遺贈は遺言者の死亡と同時に法的な効力を生じ(遺贈の放棄も同様)、遺贈対象財産の権利は遺言者から遺贈の受け手である受遺者に移転します。ただし、非営利団体が単独で有効に遺贈対象財産の利用や処分ができるようになるためには、財産の引き渡しや名義変更、登記移転などを受ける必要があります。これを遺贈の執行といいます。

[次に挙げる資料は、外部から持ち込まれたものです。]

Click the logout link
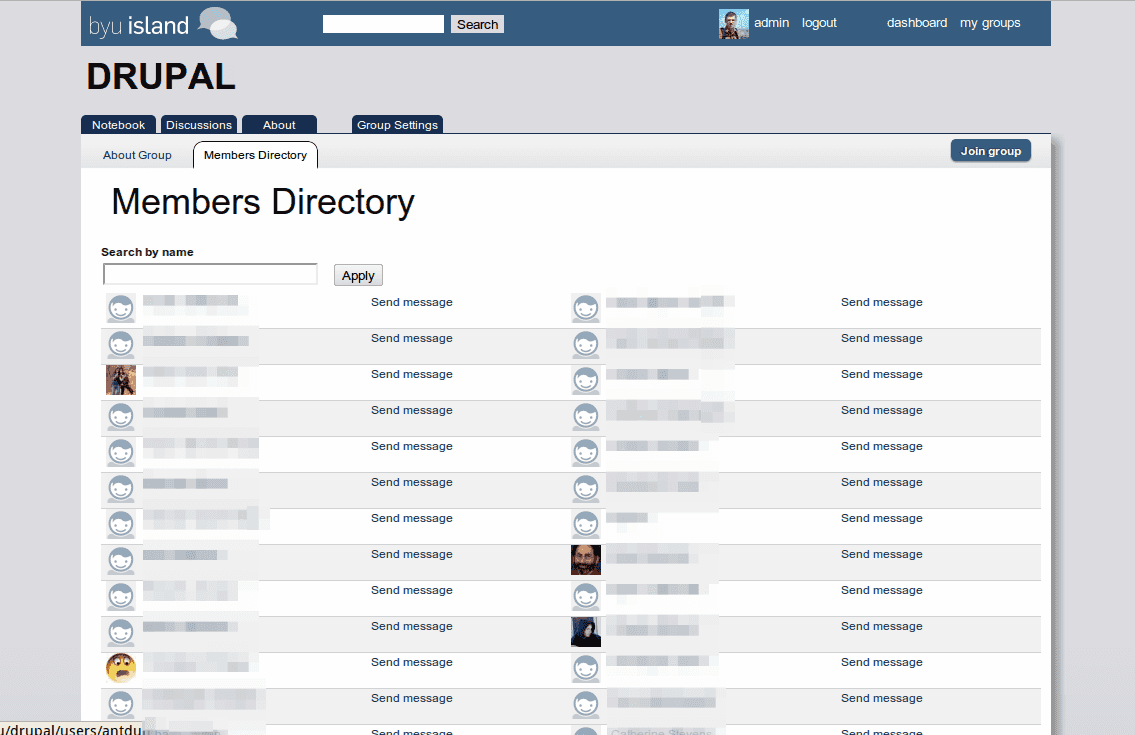 click(x=819, y=23)
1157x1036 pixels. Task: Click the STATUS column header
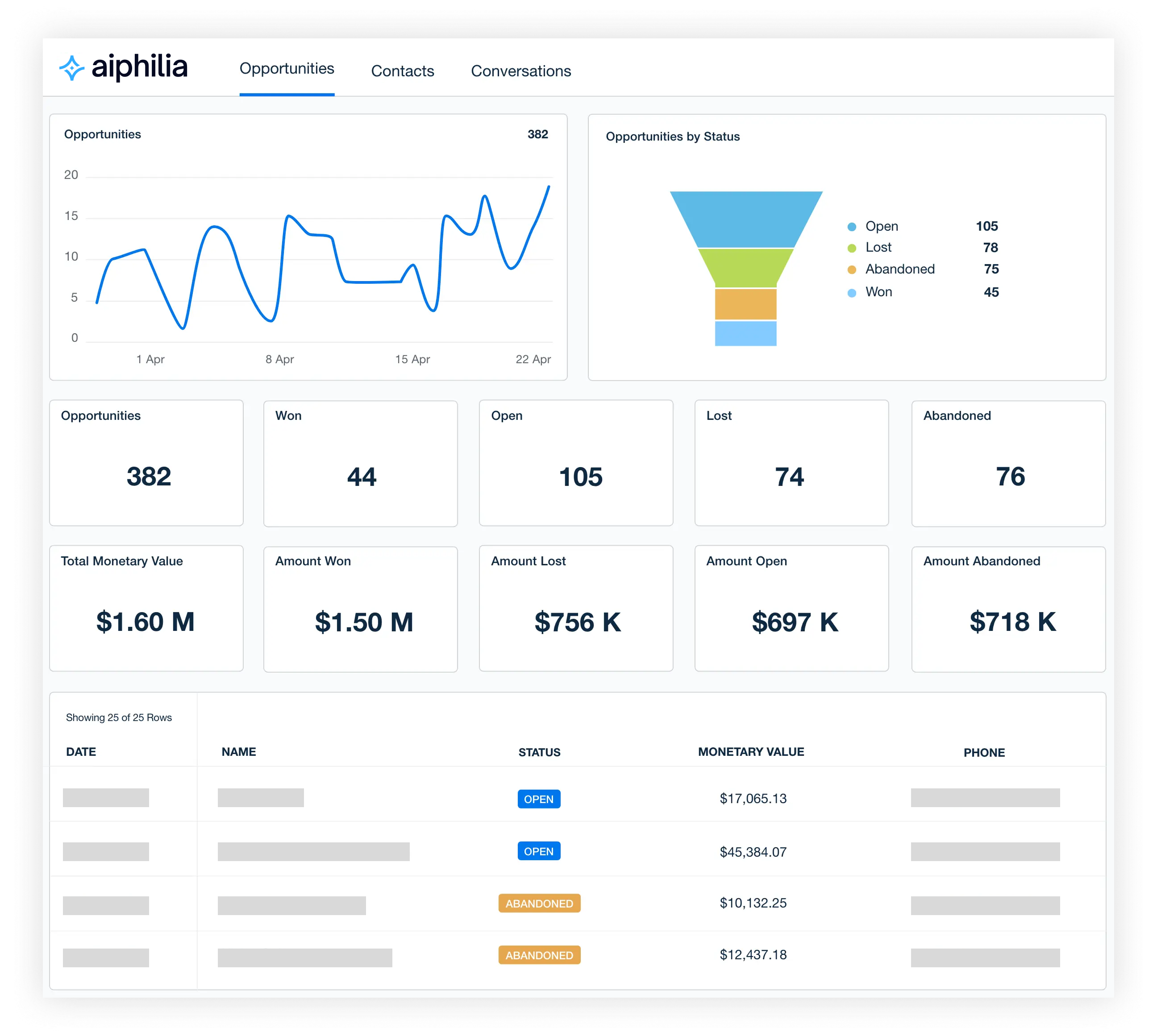click(x=539, y=753)
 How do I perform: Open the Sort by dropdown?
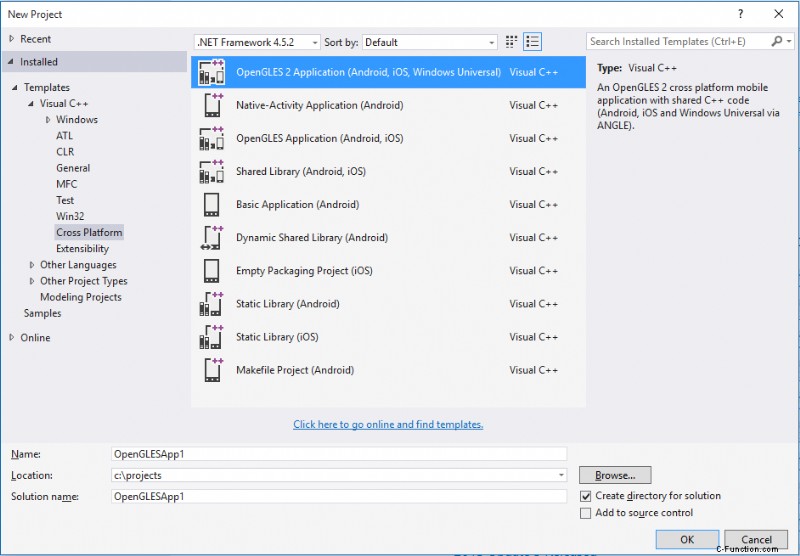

遺贈の執行は、遺贈者の相続人や遺言執行者が行いますが、受遺者もこれに協力を求められる場合がありますので、必要な範囲で関係者に対する書面提出等に協力してください。なお、遺言執行に関する費用は遺言者の遺産から支払われますので、受遺者である非営利団体が費用負担を求められることは原則としてありません。

遺言の執行が終われば、本回答の冒頭に述べたとおり、受遺者は自由に遺贈を受けた財産を利用・処分できるようになりますが、次の点に注意が必要です。

まず、将来遺留分減殺請求権が行使される可能性がある場合や実際に行使された場合には、遺贈を受けた金銭や財産を処分換価して得た代金等を使い切ってしまうと後に遺留分権者に返還できず困るおそれがありますので、遺贈を受ける財産についていつどのような形で利用・処分するべきかについては専門家に相談することをお勧めします。なお、遺贈対象財産の処分後に遺留分減殺請求権を行使された場合の対応については、Q「遺贈対象財産の処分後に遺留分減殺請求権を行使された場合の非営利団体の対応は?」をご確認ください。

また、遺贈の対象財産が含み益のある不動産や金融資産であり、遺贈によって相続人にみなし譲渡課税がなされる可能性があるケースで、相続人がみなし譲渡課税の非課税の特例の適用を希望する場合には、特例の要件との関係で、遺贈を受けた財産の利用や処分が制限される場合があります。この点について詳しくお知りになりたい方は、Q「みなし譲渡課税が非課税になる場合」の回答をご確認ください。